01/23/03  I suffer a stroke at  4 am. I collapse with dizziness and vomating while going to the bathroom. I return to bed at awaken feeling ok at 8 am. Not knowing I had a stroke, I run a 5k race at 1 pm, and run my usual time. Two days later, after another dizzy spell with vomating, I go to the hospital where the diagnosis of stroke is made. After two weeks in the hospital it is determined that a blood clot caused the stroke. I return to work and reduced running in early March. Fortunately, I enjoy a complete recovery. I resume racing in May, 2003.

12/04/04  It has been fifty years since my first race on December 4, 1954. I have competed in over 1800 races since that date.

-- /-- /05   My wife Kathy has progressively worse back pain. We think it is arthritis, but it will later be diagnosed as multiple myeloma. This is a cancer of the blood that destroys bones. She is in great pain, and it is so very stressful to see her crying..

05/--/05  I black out after a 5k race and fall backwards hitting the pavement with my head. I revive immediately and have a small concussion.

05/30/05  Kathy begins treatment for her cancer.

07/--/05   For the second time I black out after a 5k race. This time I  drop in front of Karen Web, a critical care nurse. Karen tries to revive me with CPR. An ambulance crew is on hand who apply an external defibulator that gets my heart going again. I wake up in an ambulance about 15 minutes after blacking out. Fortunately, I am ok. At the hospital they conclude that a major blood vessel (the LAD artery) on my heart is totally blocked, but that did not cause my problem. The doctors say that this coronary disease has been with me for many years.  My problem was an electrical malfunction. Because this has happened twice in three months, I have an internal defibrillator implanted. I leave the hospital after 6 days and begin immediately walking and running. Surprisingly, I feel very good. I begin entering races again, but I vow never to push myself into the "uncomfortable "zone. I run easily at the back of the pack as a "participant", which I love doing. Serious racing is over for me, but running, which is in my blood, remains a daily activity that gives me great satisfaction.

10/--/05   Kathy begins to respond favorably to her cancer treatment.  She has been in bed for four months, and has had her hip replaced. By Christmas she is walking, and by late January 2006, she starts driving.

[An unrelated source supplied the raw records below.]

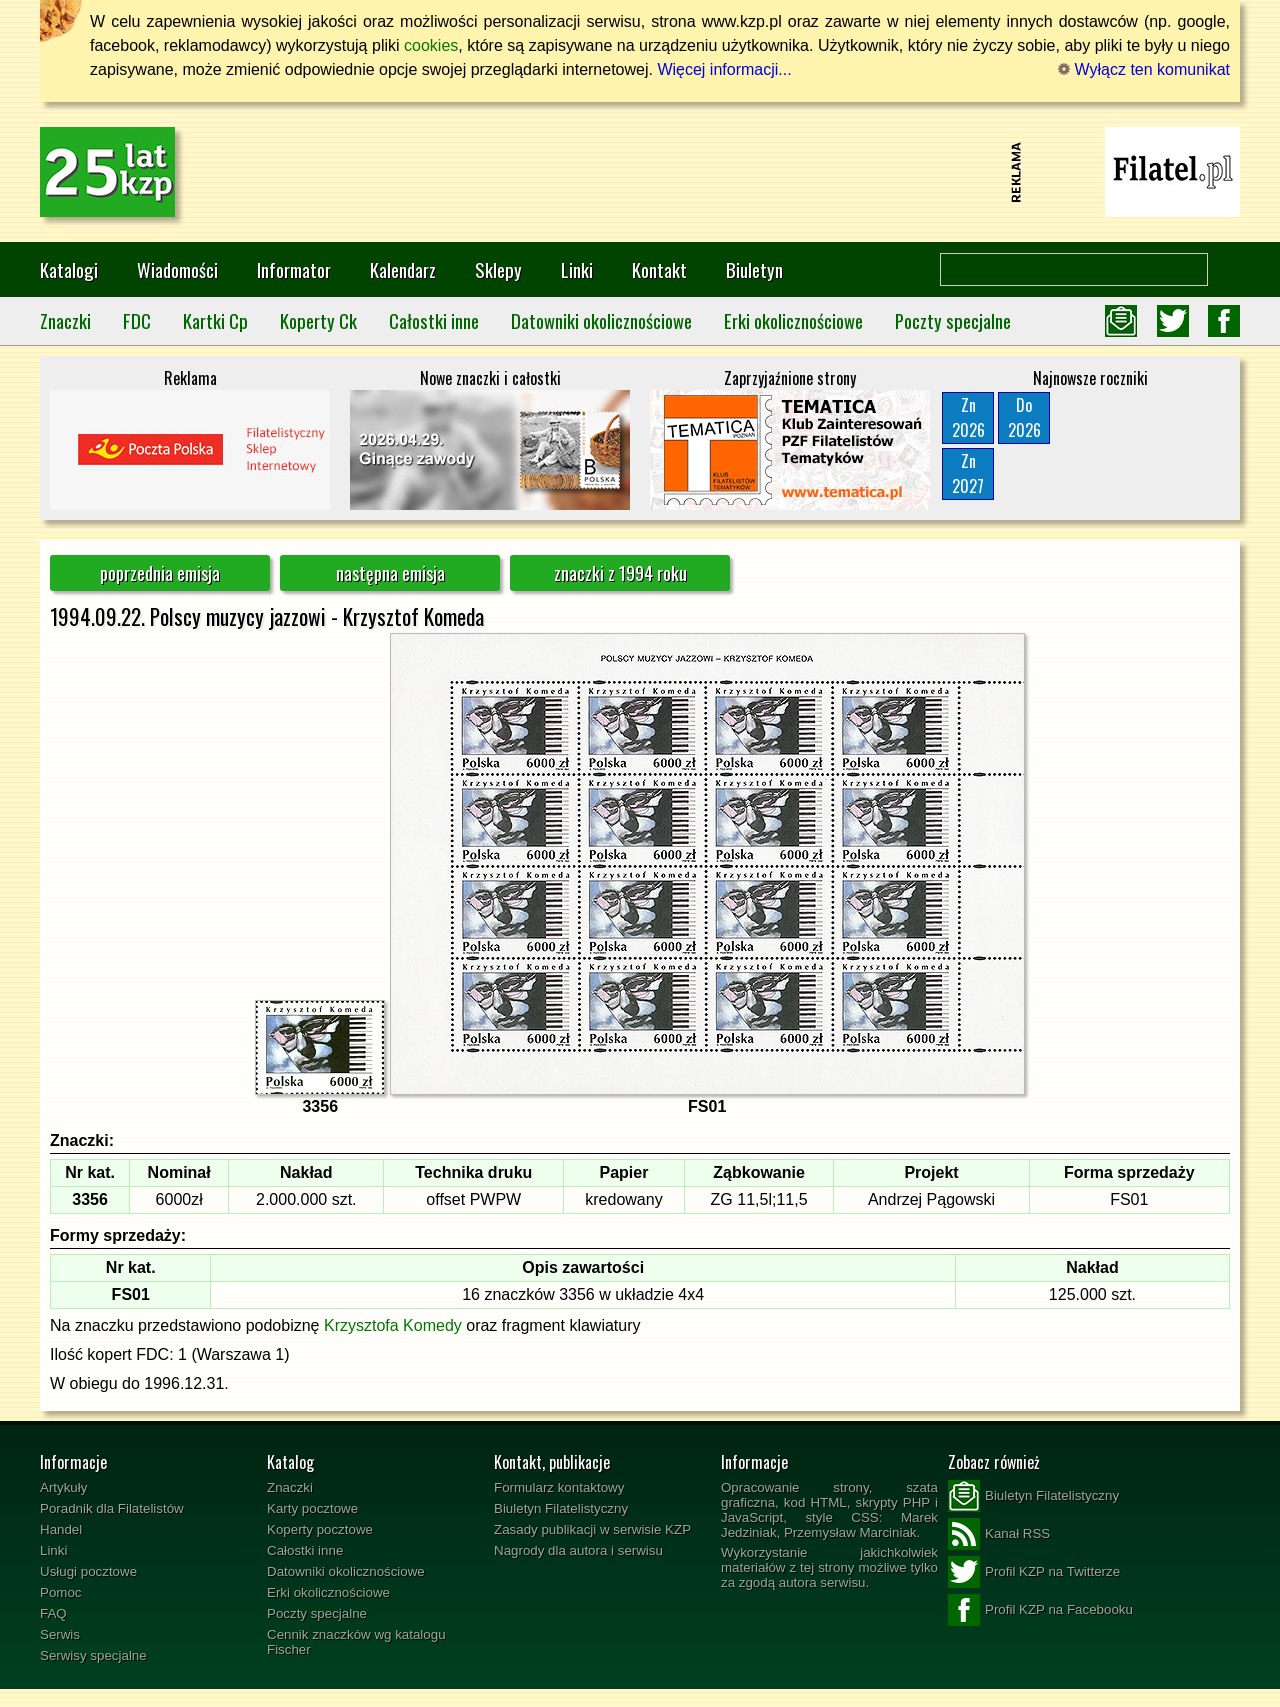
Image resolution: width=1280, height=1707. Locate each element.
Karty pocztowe (312, 1508)
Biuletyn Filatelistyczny (561, 1508)
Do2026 (1024, 417)
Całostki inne (434, 320)
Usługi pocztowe (88, 1571)
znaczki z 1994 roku (620, 573)
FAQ (53, 1613)
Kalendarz (403, 269)
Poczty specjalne (953, 320)
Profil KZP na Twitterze (1034, 1572)
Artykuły (63, 1487)
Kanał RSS (999, 1534)
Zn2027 (968, 473)
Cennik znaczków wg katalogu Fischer (356, 1642)
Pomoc (60, 1592)
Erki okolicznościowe (793, 320)
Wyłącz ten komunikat (1144, 69)
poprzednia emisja (160, 573)
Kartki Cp (215, 320)
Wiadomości (177, 269)
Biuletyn (754, 269)
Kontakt (659, 269)
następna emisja (390, 573)
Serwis (60, 1634)
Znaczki (65, 320)
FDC (137, 320)
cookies (431, 45)
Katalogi (69, 269)
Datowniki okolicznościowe (601, 320)
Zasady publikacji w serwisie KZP (592, 1529)
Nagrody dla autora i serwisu (578, 1550)
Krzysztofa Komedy (393, 1325)
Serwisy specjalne (93, 1655)
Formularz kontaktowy (559, 1487)
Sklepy (498, 269)
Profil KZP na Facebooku (1040, 1610)
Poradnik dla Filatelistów (112, 1508)
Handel (61, 1529)
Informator (294, 269)
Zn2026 (968, 417)
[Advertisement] (640, 172)
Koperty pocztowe (320, 1529)
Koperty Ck (318, 320)
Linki (577, 269)
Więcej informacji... (724, 69)
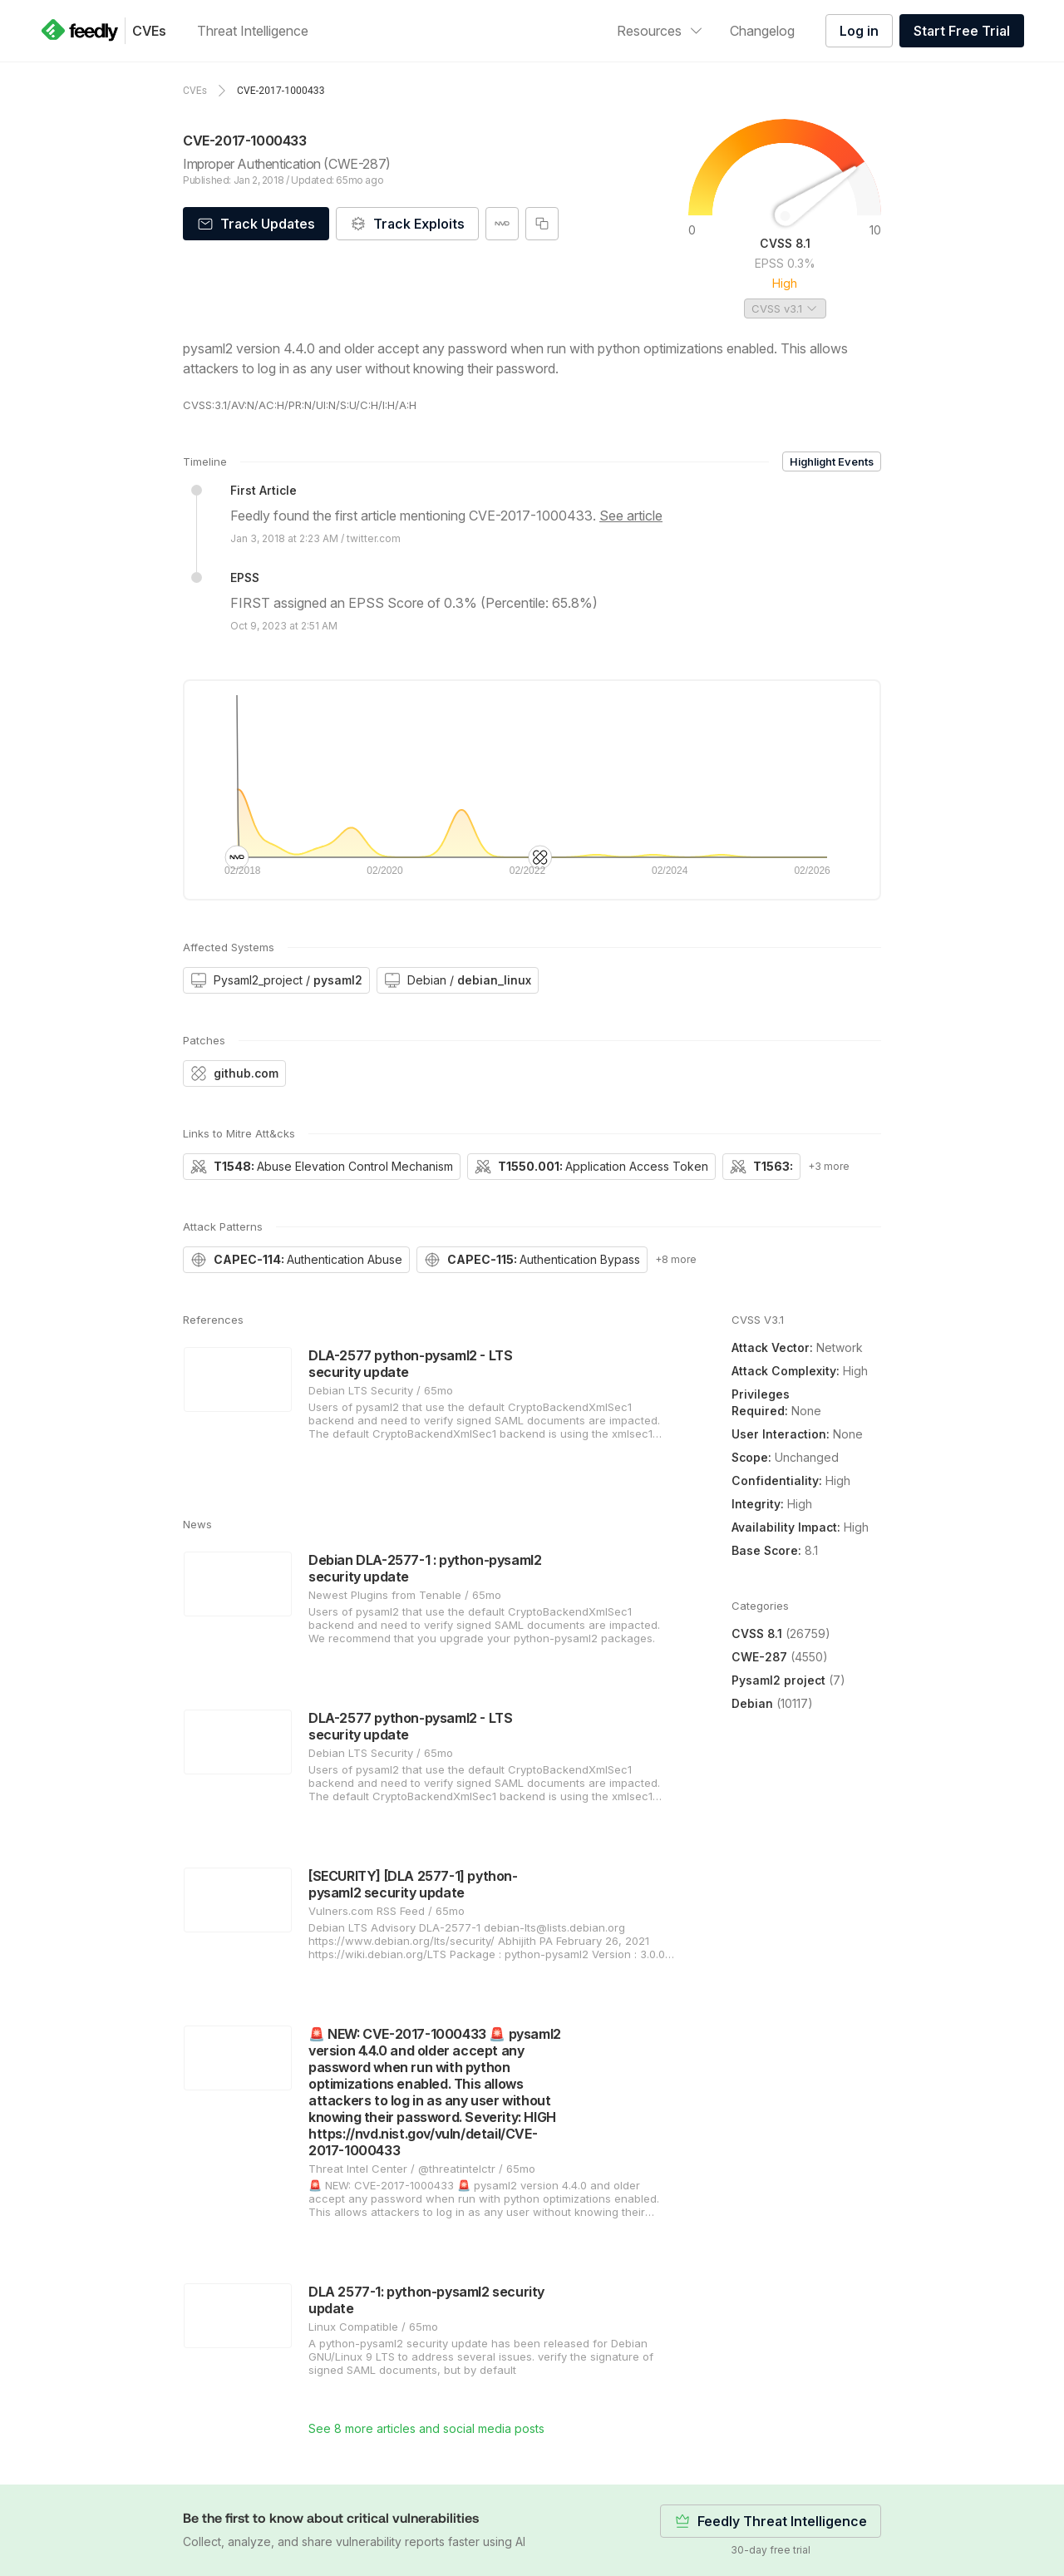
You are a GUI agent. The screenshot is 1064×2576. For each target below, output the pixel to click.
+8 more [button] (676, 1259)
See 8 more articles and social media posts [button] (426, 2428)
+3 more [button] (829, 1166)
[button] (276, 980)
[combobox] (661, 30)
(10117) (772, 1703)
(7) (788, 1680)
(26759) (781, 1633)
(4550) (780, 1657)
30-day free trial (782, 2550)
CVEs (149, 30)
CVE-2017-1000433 (281, 90)
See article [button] (631, 515)
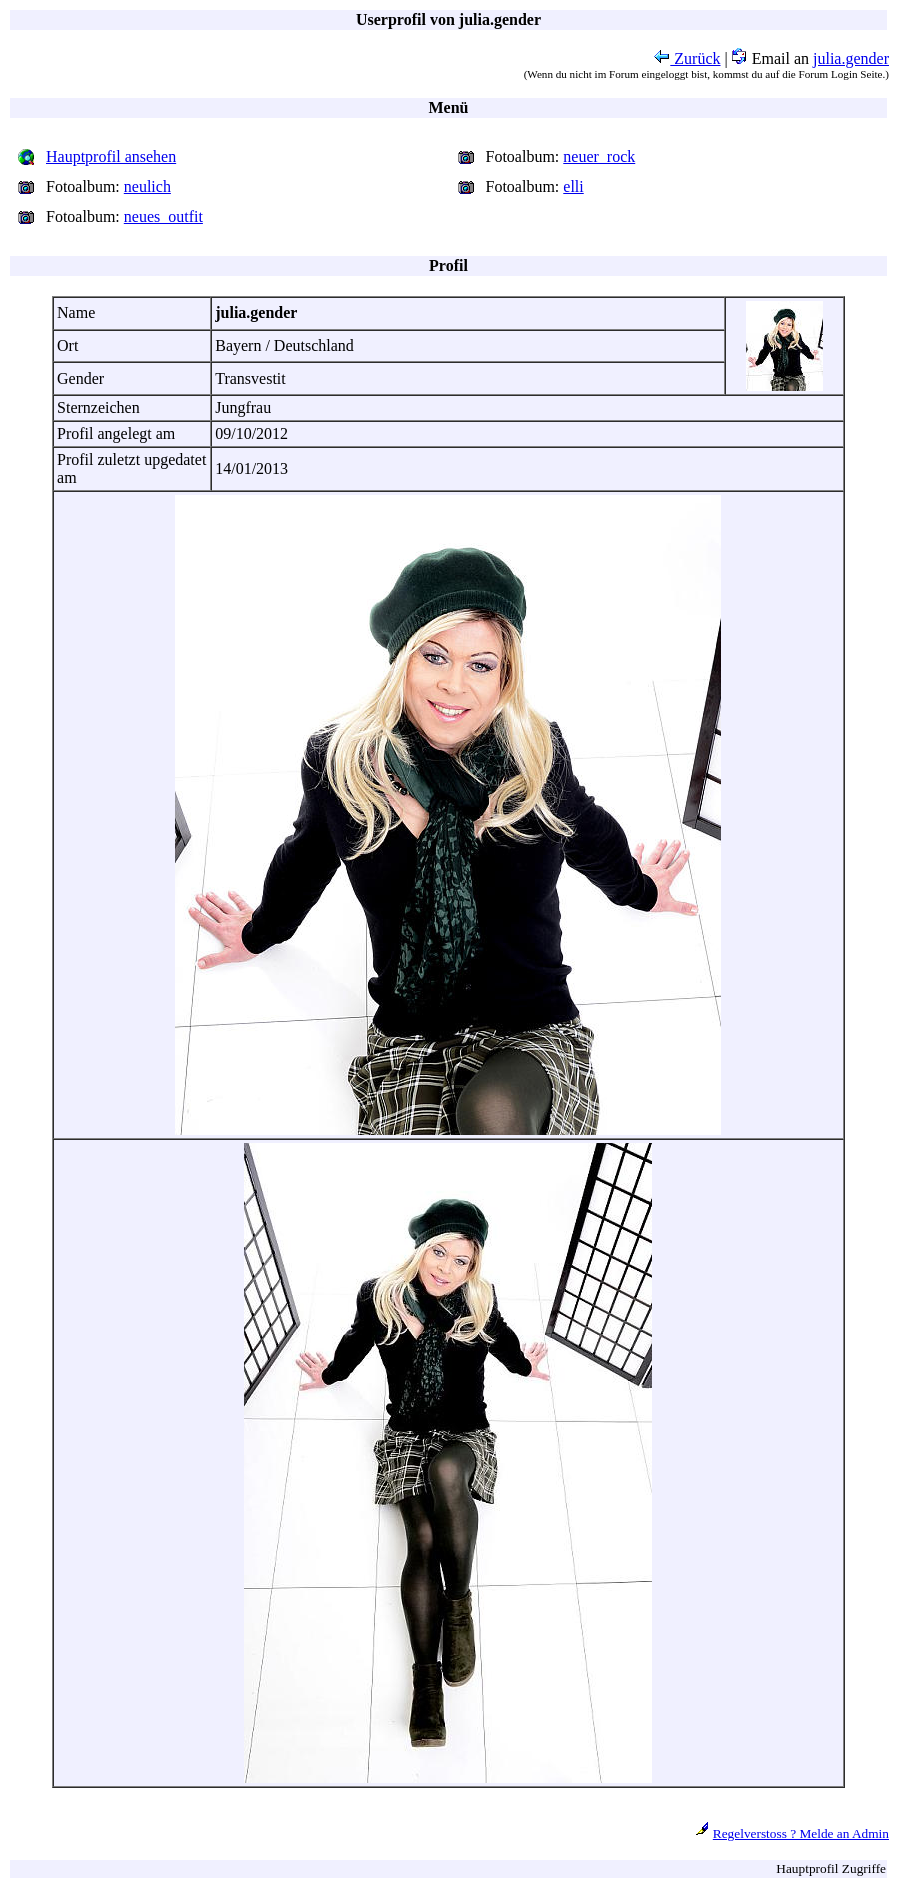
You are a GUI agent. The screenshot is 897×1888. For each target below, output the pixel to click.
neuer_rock (599, 156)
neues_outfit (163, 216)
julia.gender (851, 58)
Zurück (687, 58)
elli (573, 186)
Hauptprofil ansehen (111, 156)
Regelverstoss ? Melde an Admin (801, 1833)
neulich (147, 186)
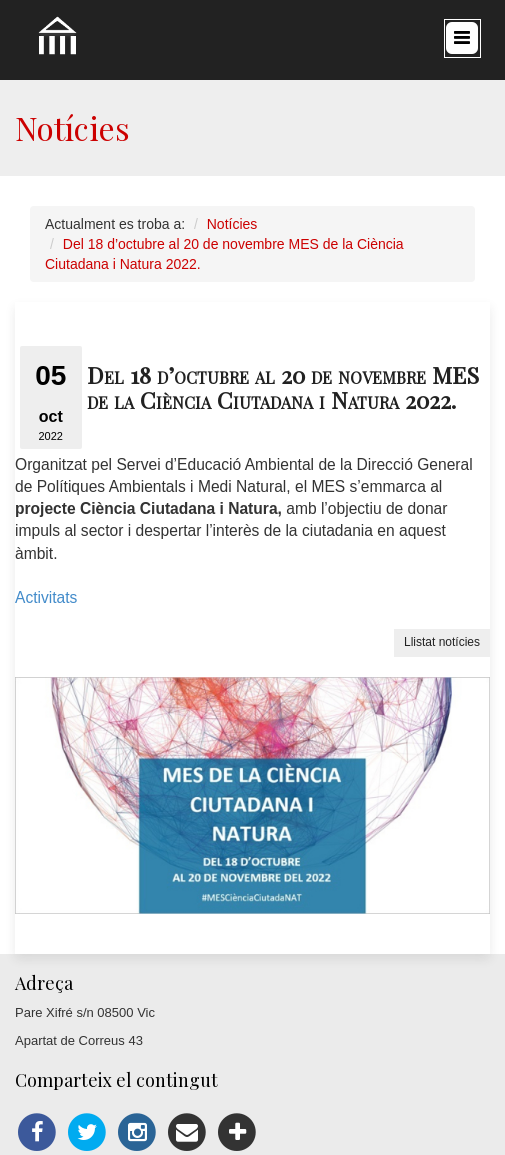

09/22/07  I run my 2000th race, a 5k in Riverton, NJ.

09/11/2014  This is a seven year update. Naturally my times in the races I participate in (almost all 5K) gradually slow by about 10 seconds/mile per year. In 2013 my average 5K time is about 29:00 +/- 0:60. However in March of 2014, my times slow dramatically by ab0ut another 45 seconds per mile. This follows th Glassboro Ten Miler which I run in 2:02. I thought it induced a slump, but six months have passed with no real recovery. I just don’t have any “zip”. I find it very hard to warm up into an easy flowing stride.